I know all about the saying Comparison is the thief of joy and I absolutely try to put this into practice in my own life, but I definitely fail sometimes. I have met couples over my lifetime and thought, “wow, why isn’t that me and Brian? They always seem so happy and we were just arguing on the way over here!” I’ve also spent plenty of time thinking that all happy couples go to bed at the same time every night (we often don’t) and have a date night once a week (we should try to do this more) or do everything together (this just isn’t us). When it comes down to it, we are happy doing what we’re doing. We strive to be partners in parenting. We involve each other in all of our exciting, mundane, interesting, silly moments and big life decisions. Just because one thing makes someone else happy doesn’t mean that it’s what we need to be doing. I’ve realized this a lot over the past year or so and it has improved our lives considerably (Brian is very much a “if it isn’t broken, don’t fix it” kind of person).
2) Learning more about your partner’s love language, personality, and life goals can be quite eye-opening.
I love learning about stuff like this because my background is in psychology and I enjoy self-help type books. Brian is an engineer and couldn’t care less about this stuff, but he does answer my questionnaires and I share things with him. We recently came across a house listing (even though we’re not planning to move anytime soon) that Brian told me was his DREAM HOME. Problem: It was not even CLOSE to being my dream home. This was hilarious because we are both going to have to make some compromises down the road, but it just taught me that there is something new for me to learn about my husband all the time. Even though we have very different personalities, learning a bit more about this stuff has helped us to understand each other a little bit better, and isn’t that the point?
3) Even though Brian is a top priority in my life, he may not always be the most immediate priority.

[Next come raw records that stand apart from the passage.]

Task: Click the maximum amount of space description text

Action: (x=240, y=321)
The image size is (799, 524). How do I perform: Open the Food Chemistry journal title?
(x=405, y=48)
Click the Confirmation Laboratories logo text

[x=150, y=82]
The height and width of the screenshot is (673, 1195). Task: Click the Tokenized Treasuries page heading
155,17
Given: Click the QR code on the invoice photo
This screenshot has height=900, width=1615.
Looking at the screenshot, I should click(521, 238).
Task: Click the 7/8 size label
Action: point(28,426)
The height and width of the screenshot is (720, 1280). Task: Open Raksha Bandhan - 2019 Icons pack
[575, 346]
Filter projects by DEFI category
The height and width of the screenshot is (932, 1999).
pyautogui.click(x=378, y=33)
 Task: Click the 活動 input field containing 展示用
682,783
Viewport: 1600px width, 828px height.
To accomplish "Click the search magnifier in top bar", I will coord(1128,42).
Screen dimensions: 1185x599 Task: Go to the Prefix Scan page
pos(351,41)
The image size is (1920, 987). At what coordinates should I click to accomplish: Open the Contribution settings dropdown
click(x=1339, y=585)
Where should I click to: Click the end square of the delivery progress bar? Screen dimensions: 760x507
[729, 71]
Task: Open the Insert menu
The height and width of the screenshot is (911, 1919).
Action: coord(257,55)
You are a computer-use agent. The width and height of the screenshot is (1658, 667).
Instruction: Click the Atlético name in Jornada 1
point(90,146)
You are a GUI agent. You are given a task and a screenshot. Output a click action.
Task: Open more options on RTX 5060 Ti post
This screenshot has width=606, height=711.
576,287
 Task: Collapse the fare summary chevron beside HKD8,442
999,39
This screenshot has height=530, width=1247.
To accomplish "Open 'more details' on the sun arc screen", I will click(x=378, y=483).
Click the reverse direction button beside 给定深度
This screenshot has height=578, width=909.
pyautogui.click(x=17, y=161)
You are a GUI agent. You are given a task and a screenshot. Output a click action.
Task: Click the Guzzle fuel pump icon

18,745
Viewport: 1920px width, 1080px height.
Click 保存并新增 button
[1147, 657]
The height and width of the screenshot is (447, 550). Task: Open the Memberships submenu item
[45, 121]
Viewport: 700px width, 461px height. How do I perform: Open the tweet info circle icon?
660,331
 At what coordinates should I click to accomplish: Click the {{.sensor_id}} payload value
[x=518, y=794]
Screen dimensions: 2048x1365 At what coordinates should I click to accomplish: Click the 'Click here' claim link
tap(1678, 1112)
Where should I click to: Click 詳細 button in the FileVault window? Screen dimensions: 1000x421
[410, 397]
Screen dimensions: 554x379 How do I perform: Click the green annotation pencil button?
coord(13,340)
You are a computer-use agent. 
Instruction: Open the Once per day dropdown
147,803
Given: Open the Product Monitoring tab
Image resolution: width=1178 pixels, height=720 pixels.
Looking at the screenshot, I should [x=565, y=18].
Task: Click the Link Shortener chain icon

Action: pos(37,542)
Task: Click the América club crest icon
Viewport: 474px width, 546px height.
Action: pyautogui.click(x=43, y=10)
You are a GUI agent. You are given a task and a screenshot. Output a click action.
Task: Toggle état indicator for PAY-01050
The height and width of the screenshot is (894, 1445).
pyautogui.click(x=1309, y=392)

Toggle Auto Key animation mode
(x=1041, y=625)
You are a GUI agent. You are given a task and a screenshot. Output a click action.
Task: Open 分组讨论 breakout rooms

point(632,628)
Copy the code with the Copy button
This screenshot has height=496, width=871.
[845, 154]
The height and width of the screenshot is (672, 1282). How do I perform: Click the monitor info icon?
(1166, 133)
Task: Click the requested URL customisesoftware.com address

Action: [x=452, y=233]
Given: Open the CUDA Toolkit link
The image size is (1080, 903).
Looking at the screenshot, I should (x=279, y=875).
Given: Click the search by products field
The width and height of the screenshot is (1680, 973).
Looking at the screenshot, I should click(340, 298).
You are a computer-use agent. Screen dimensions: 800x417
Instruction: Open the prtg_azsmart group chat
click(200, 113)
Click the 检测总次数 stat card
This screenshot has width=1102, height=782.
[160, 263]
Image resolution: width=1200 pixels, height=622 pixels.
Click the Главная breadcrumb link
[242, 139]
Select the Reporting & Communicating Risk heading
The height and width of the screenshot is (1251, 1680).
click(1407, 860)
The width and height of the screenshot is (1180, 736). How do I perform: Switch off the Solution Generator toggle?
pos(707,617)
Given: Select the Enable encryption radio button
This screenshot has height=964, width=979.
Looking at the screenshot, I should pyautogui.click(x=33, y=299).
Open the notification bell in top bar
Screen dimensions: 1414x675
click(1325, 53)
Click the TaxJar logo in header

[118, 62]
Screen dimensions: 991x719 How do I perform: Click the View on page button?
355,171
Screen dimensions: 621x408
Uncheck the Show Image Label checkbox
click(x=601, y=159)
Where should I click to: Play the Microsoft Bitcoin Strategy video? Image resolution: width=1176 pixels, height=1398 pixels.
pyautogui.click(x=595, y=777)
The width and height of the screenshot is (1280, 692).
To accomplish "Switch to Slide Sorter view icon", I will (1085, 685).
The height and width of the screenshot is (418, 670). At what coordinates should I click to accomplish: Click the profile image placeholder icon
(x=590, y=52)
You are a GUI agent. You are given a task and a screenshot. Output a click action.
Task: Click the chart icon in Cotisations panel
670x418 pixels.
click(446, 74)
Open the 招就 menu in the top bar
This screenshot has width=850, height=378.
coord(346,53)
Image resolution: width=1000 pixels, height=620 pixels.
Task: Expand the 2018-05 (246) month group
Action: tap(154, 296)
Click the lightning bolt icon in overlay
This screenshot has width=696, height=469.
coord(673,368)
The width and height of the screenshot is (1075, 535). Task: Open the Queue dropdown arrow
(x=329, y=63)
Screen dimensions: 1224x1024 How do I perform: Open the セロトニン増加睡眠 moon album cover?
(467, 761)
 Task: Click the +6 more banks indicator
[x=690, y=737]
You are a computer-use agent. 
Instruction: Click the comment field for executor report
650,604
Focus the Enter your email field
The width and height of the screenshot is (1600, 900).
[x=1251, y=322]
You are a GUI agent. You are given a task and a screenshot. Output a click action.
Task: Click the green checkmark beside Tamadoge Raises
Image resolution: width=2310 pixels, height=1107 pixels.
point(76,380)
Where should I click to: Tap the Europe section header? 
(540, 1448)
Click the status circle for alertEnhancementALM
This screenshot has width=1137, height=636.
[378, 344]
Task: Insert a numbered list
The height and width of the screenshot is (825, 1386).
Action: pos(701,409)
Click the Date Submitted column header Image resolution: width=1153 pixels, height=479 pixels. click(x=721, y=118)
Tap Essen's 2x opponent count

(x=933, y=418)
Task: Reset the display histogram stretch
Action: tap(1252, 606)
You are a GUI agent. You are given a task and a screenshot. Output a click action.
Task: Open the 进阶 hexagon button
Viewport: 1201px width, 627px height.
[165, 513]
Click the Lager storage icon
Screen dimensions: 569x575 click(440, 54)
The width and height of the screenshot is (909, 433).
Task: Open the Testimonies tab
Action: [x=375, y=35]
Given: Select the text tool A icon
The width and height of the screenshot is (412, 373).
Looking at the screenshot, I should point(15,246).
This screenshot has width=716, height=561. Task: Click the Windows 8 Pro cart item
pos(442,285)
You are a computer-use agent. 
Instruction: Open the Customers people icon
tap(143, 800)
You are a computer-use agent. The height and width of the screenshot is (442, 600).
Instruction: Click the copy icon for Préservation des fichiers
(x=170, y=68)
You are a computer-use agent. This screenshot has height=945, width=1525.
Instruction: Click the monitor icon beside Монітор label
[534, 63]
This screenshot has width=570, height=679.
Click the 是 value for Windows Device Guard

If I ever have any news to share or need advice, Brian is the person I turn to first (my parents are a close second :P). He is absolutely the most important person in my life aside from myself (because if you don’t look out for yourself, who’s going to?!). However, on the many nights of feeding and rocking a new baby over the past 5ish years, there were other things that I needed to do. Likewise, there were times when I could have spent extra time with him after the kids went to bed but I needed alone time to recharge and relax. We spent ~40 minutes of quality time in the car everyday talking about anything under the sun, so sometimes I feel okay if we do our own thing in the evenings. However, he does need to be made a priority sometimes, obviously, and that’s what this weekend is about š
4) When things get too busy, it’s important to take some time together.
We are going away this weekend for this first time in a LONG time and I can’t wait. We need this time alone together to just relax and enjoy each other’s company during the time of day when we are not exhausted (i.e. evenings). We are blessed to have both of our parents nearby who are happy to watch our children on a regular basis so we do date nights about once a month, but it’s very easy to do date nights at home too and sometimes we just relax with a few board games and a glass of wine and that’s enough.
5) Having close friendships with other couples is wonderful.
Growing up, my parents had quite a few wonderful couple friends, most of whom we knew quite well and whose children I am still close with. I can’t speak for my parents, but I know that in my own life, it is AMAZING for us to have couple friends who we can turn to and lean on and learn from. I remember something the priest mentioned on our wedding day about all of the people who were present to support us in our marriage, and we have been abundantly blessed with fantastic role models and other couples who are a testament to the love that surrounds us.
What do you think? Do any of these ring true in your own marriage? I’m always interested to hear other’s thoughts on these things because I definitely know I am NOT an expert at any of this!!!
Happy anniversary Brian! Can’t wait to relax and celebrate this weekend.